The theme of truth, perhaps more than any other in this book, illuminates gacaca's hybridity, particularly its combination of formal and discursive methods and legal and non-legal objectives. The concept of truth within gacaca proves highly variable and contested, necessitating the dissection of the ideas implicit in sources' interpretations of this theme. Unearthing the tensions between different conceptions of truth, and the practical difficulties that these create, will show that a key debate regarding gacaca is how it should connect legal and non-legal aims and specifically conceptions of punishment and restoration of fractured social relations.

Official, popular and critical sources interpret truth through gacaca in various ways. These sources express a wider range of interpretations of truth than of any other potential objective of gacaca. These perspectives often clash and are themselves rarely articulated consistently or systematically. This chapter provides a more thorough interpretation of truth at gacaca, drawing partly on these sources but seeking to go beyond existing interpretations.
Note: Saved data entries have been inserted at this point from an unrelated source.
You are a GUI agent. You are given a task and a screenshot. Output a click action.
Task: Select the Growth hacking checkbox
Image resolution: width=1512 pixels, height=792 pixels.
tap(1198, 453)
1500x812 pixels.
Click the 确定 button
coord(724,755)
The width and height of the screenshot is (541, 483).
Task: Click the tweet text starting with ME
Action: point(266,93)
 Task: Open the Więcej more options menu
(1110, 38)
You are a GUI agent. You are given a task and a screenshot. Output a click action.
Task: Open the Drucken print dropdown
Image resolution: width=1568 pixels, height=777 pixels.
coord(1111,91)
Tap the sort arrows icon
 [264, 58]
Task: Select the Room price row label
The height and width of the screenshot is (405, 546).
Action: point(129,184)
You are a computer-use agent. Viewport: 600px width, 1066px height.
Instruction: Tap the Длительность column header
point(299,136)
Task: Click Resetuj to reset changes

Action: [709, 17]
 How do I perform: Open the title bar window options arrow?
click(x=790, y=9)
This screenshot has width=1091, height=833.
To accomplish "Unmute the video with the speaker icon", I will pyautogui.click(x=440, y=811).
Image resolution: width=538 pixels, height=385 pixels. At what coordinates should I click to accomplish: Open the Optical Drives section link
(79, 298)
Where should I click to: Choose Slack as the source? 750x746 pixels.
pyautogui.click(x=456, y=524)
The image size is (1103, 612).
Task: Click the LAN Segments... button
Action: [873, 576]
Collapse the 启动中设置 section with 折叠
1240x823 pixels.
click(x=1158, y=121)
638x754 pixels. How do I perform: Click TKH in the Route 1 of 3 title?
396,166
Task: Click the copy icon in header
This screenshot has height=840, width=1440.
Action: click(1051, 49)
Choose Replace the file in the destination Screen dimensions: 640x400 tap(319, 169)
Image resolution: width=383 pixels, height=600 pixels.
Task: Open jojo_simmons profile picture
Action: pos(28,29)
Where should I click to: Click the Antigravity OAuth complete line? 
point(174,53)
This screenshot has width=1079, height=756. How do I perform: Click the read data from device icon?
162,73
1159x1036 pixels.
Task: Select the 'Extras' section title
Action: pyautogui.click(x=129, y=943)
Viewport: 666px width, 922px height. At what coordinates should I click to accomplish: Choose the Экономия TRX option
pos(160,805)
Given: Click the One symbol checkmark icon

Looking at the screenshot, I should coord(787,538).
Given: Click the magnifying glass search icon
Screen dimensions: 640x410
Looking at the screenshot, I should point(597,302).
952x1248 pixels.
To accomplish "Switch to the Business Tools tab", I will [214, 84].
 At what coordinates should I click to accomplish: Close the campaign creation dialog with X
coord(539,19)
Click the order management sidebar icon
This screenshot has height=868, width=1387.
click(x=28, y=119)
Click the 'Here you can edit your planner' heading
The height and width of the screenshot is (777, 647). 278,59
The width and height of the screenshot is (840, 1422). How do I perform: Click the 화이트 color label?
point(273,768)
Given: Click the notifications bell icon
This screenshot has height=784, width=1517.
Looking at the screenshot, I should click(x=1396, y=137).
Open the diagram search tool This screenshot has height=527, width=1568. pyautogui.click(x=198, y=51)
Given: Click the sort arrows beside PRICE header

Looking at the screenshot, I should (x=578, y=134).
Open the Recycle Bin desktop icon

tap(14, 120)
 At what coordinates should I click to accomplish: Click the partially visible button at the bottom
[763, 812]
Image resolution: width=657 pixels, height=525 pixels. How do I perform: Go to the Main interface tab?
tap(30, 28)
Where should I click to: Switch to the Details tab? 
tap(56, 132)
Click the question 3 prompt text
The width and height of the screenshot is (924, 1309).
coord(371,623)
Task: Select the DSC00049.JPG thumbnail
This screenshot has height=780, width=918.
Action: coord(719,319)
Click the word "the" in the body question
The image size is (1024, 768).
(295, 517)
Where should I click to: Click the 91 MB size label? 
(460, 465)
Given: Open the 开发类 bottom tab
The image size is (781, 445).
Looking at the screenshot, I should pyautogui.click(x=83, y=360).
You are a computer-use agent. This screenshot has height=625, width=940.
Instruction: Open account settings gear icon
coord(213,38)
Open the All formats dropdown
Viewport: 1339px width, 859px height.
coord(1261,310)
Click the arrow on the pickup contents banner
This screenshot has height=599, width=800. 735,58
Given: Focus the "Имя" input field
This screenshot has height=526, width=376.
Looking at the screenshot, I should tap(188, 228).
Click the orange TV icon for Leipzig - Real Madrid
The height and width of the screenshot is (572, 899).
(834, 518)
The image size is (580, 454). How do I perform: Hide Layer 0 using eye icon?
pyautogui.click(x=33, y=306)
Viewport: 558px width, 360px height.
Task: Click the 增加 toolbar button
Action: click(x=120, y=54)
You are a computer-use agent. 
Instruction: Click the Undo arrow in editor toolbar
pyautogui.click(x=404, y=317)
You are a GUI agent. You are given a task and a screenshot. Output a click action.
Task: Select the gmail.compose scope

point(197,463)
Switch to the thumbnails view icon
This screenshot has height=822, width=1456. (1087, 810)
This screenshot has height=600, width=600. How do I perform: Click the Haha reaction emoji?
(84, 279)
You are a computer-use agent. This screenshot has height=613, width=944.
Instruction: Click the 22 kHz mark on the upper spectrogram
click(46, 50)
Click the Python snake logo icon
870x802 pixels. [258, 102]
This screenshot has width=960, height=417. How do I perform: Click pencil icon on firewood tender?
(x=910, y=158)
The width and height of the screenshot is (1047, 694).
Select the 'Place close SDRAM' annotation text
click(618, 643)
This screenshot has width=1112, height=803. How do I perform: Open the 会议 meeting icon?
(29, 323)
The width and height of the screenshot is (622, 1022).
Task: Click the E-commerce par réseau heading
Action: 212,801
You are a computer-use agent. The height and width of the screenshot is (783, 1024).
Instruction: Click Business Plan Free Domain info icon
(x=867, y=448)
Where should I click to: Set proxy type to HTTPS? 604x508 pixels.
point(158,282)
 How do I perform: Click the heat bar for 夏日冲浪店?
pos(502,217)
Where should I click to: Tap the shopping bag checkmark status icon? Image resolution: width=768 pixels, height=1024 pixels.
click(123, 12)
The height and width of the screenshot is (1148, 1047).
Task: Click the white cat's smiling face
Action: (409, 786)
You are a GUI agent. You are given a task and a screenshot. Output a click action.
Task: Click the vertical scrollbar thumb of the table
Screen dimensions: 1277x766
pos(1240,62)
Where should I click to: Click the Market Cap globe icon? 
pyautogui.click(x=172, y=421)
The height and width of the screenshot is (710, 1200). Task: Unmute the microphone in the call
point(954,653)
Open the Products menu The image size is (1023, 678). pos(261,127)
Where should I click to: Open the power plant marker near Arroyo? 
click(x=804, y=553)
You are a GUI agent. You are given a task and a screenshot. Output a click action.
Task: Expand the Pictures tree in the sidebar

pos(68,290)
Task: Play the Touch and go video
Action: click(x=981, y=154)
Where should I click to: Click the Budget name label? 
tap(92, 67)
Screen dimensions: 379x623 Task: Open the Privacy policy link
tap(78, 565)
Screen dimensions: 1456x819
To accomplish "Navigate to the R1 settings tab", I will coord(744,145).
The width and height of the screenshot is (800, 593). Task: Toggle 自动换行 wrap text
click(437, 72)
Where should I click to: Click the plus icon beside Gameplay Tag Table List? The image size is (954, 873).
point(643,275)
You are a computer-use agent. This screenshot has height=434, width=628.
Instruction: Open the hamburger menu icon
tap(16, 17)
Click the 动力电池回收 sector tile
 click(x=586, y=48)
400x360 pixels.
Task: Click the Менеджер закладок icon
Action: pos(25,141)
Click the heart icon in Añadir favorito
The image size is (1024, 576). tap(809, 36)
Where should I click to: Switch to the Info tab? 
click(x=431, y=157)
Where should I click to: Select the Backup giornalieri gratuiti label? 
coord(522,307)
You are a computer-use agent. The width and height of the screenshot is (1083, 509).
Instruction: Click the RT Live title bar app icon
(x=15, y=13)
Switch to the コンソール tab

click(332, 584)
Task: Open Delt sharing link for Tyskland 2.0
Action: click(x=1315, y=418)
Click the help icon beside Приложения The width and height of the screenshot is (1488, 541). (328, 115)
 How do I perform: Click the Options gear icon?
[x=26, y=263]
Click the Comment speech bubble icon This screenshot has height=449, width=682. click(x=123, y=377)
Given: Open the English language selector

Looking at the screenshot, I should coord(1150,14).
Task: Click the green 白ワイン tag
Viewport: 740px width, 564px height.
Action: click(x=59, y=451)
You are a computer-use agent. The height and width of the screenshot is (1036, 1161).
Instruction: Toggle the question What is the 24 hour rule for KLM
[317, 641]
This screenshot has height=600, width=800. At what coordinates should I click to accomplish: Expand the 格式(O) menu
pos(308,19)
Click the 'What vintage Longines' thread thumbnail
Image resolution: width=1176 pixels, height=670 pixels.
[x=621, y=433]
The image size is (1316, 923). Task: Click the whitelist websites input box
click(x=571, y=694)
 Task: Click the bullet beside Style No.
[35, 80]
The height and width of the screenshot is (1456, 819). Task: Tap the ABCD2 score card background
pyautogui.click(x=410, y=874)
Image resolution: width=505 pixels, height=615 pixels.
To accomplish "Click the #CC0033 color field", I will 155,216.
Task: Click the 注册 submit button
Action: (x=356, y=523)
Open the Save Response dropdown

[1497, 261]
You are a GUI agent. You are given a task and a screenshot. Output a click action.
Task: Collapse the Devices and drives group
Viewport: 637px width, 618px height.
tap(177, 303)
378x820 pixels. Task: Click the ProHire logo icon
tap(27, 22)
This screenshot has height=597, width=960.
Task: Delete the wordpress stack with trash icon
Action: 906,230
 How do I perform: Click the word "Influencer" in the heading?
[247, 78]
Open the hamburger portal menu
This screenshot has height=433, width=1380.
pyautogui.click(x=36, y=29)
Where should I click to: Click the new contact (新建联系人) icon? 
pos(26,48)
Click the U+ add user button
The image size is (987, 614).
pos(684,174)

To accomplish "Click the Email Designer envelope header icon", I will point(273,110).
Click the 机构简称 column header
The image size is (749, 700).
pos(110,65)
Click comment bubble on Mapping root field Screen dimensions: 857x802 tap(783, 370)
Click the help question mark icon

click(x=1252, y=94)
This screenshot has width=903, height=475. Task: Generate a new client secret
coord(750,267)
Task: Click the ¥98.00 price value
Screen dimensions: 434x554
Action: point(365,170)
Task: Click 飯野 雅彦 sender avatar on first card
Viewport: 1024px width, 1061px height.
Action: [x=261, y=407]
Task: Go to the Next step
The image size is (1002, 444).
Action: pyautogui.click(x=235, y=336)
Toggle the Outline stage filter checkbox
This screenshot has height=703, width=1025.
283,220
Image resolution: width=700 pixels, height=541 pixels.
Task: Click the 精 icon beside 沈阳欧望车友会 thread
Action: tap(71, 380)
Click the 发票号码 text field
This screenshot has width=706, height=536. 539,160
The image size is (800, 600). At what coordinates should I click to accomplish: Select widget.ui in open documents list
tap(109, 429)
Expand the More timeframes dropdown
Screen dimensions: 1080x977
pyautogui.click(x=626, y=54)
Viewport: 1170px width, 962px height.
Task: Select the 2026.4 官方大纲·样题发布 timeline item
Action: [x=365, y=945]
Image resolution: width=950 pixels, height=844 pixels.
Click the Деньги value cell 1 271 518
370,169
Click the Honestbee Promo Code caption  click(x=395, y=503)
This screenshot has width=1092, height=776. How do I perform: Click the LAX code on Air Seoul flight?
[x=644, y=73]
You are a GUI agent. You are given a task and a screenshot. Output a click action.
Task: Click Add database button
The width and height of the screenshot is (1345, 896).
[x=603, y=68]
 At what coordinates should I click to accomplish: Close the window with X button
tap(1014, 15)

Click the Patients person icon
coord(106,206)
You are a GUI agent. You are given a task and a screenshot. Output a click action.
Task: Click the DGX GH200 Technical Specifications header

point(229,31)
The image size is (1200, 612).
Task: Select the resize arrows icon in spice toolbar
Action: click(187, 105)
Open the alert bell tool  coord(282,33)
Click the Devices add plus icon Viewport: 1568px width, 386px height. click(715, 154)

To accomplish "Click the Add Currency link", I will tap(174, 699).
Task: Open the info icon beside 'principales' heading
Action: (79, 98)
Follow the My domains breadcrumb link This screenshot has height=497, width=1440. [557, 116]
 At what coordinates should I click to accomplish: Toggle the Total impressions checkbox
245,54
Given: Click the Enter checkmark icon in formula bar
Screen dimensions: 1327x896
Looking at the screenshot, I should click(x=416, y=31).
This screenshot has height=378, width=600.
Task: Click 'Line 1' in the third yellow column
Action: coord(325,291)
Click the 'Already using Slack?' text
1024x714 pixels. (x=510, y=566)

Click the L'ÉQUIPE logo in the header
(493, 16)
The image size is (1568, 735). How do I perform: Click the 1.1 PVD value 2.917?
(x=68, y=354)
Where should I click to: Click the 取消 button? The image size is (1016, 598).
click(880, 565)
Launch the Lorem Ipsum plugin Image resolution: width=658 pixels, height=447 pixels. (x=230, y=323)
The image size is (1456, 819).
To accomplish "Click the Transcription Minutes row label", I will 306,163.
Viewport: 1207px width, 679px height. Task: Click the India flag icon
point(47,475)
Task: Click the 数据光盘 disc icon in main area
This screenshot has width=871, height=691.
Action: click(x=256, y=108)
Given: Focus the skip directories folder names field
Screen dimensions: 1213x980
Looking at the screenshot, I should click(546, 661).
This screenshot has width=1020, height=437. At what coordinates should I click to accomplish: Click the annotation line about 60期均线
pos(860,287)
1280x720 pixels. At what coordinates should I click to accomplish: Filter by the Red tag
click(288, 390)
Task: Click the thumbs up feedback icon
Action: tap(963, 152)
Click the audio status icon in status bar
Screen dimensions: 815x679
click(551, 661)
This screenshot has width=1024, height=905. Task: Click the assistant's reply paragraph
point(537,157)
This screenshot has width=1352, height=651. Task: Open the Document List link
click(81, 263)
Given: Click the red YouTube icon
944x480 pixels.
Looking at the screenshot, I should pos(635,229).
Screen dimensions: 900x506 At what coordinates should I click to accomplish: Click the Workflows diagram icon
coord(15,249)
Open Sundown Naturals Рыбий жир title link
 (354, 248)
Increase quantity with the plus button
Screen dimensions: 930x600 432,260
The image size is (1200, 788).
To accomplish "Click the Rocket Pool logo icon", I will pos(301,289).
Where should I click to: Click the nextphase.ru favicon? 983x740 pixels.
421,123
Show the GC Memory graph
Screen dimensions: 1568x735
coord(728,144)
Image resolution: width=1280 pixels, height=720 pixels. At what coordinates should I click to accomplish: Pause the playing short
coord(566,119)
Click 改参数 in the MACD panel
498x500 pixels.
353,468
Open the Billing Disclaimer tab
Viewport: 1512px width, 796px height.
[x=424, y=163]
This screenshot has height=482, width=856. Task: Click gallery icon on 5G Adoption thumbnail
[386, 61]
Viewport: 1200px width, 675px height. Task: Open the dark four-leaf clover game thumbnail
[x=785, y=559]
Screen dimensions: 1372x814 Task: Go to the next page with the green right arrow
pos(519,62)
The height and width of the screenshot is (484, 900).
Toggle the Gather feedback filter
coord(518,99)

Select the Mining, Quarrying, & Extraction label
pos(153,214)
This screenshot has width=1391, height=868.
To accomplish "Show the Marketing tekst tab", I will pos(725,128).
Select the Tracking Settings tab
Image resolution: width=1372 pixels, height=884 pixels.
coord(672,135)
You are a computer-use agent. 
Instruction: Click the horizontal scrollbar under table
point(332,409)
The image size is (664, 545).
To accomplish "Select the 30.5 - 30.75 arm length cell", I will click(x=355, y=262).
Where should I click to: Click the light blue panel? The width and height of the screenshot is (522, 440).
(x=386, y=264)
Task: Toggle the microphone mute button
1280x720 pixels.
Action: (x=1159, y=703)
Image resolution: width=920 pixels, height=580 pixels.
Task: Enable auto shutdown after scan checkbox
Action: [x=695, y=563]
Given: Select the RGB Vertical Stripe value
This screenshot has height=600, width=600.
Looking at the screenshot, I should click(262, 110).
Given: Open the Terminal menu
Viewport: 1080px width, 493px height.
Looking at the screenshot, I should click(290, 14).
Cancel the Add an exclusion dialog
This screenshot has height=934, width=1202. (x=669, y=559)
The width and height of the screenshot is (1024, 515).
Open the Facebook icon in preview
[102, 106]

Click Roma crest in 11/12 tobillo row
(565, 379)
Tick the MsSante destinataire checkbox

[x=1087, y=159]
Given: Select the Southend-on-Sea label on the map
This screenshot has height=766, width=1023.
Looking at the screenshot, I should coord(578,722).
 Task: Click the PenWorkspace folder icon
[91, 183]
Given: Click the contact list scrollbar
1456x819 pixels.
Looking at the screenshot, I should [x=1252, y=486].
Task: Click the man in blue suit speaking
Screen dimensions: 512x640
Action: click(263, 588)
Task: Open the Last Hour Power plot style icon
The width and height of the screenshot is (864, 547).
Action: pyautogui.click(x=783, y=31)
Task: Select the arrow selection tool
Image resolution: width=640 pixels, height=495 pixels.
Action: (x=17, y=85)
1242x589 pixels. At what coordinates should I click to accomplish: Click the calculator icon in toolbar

At the outset, we require a clearer conceptual framework in which to analyse truth through gacaca. Truth comes in many forms during gacaca hearings and participants pursue truth for myriad reasons. For example, at gacaca the overarching term ‘truth’ may refer equally to the testimony of a genocide survivor who describes his or her experiences during the genocide in order to help prove the guilt or innocence of a suspect, and the testimony of a survivor who describes personal experiences to gain official or communal acknowledgement of his or her feelings of anguish and loss.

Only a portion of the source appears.